6. Try to get a 'get out' clause in the contract, in case you find you cannot adjust to local conditions(including if salary is too small to afford required lifestyle).
7. Get the company to cover relocation costs, as if you don't bring your furniture etc, you will have to purchase in SA, OR get an amount included for setting up. The latter might be cheaper for the company.

Some stuff to try for:
1. I don't know how senior the position is, or whether you have children, but if you have children try to get the company to cover private education, which is hugely better than state schools. Unfortunately private education is expensive.

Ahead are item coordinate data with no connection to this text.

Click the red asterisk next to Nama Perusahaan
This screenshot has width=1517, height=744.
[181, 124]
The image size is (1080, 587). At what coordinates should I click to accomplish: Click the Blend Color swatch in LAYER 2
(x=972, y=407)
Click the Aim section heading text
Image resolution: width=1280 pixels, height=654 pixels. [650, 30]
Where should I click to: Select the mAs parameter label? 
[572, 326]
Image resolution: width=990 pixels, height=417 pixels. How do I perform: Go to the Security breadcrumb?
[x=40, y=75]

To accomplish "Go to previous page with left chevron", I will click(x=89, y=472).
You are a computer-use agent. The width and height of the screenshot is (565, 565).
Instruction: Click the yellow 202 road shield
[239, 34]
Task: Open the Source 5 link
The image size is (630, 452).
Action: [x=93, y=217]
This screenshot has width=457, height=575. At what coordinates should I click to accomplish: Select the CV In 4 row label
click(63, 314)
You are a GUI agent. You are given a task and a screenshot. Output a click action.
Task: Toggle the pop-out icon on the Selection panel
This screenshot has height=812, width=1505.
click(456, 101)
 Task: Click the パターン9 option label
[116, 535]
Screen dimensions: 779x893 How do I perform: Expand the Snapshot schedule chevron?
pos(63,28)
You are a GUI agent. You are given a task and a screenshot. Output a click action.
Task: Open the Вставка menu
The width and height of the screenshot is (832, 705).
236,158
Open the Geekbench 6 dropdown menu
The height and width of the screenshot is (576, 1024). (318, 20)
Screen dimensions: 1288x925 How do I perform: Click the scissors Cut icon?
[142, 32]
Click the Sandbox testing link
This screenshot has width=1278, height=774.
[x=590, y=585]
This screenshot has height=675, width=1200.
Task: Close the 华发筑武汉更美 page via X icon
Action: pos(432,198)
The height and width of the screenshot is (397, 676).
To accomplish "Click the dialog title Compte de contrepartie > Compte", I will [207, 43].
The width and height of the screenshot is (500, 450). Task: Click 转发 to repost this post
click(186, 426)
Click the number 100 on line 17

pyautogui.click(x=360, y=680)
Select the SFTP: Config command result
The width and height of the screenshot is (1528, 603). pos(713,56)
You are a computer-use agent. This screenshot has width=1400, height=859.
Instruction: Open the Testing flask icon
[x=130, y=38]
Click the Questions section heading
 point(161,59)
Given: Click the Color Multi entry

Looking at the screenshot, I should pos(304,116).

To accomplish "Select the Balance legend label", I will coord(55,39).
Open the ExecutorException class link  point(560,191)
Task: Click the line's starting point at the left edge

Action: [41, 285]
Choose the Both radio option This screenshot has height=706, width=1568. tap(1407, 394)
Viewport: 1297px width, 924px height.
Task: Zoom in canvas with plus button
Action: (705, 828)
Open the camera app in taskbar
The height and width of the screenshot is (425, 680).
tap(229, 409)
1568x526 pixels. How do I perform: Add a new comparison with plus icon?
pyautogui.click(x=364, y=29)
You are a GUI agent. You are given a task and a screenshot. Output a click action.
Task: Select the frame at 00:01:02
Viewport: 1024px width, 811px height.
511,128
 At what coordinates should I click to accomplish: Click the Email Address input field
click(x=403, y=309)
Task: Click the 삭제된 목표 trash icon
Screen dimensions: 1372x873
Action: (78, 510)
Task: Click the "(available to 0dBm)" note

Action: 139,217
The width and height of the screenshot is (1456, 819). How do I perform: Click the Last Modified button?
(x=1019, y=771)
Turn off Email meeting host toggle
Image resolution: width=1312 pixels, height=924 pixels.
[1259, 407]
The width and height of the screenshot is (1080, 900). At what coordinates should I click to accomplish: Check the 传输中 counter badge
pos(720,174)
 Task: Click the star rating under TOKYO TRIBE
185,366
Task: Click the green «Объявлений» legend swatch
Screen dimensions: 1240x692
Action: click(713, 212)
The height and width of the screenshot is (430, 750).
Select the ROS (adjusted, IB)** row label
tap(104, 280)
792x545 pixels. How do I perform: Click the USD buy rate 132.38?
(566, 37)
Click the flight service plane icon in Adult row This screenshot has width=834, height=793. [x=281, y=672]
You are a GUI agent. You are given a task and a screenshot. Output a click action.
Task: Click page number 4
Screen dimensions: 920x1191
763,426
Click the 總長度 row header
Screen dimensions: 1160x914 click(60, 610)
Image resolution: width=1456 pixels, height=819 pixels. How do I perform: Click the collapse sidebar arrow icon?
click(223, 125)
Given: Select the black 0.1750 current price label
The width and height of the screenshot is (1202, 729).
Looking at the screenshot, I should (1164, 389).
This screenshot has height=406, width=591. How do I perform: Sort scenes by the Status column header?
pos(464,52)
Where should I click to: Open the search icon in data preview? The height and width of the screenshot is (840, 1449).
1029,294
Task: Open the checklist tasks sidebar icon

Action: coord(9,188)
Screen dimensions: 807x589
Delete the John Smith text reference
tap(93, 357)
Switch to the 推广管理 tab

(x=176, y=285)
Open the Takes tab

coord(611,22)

Some state schools are not too bad depending on the area.
2. Inflation runs at close to 6%, so try to get a salary escalator built in to cover cost of living increases. This might be difficult, but try and link to national inflation rate. The rand seems to be depreciating against foreign currencies, so many luxury items will increase at a higher rate than 6%.

Just some thoughts.


----------



## MissGlobal (Aug 4, 2012)

Can you negotiate a car or car allowance? I know my mother has one with her job...And cars are crazy expensive here - by USA standards..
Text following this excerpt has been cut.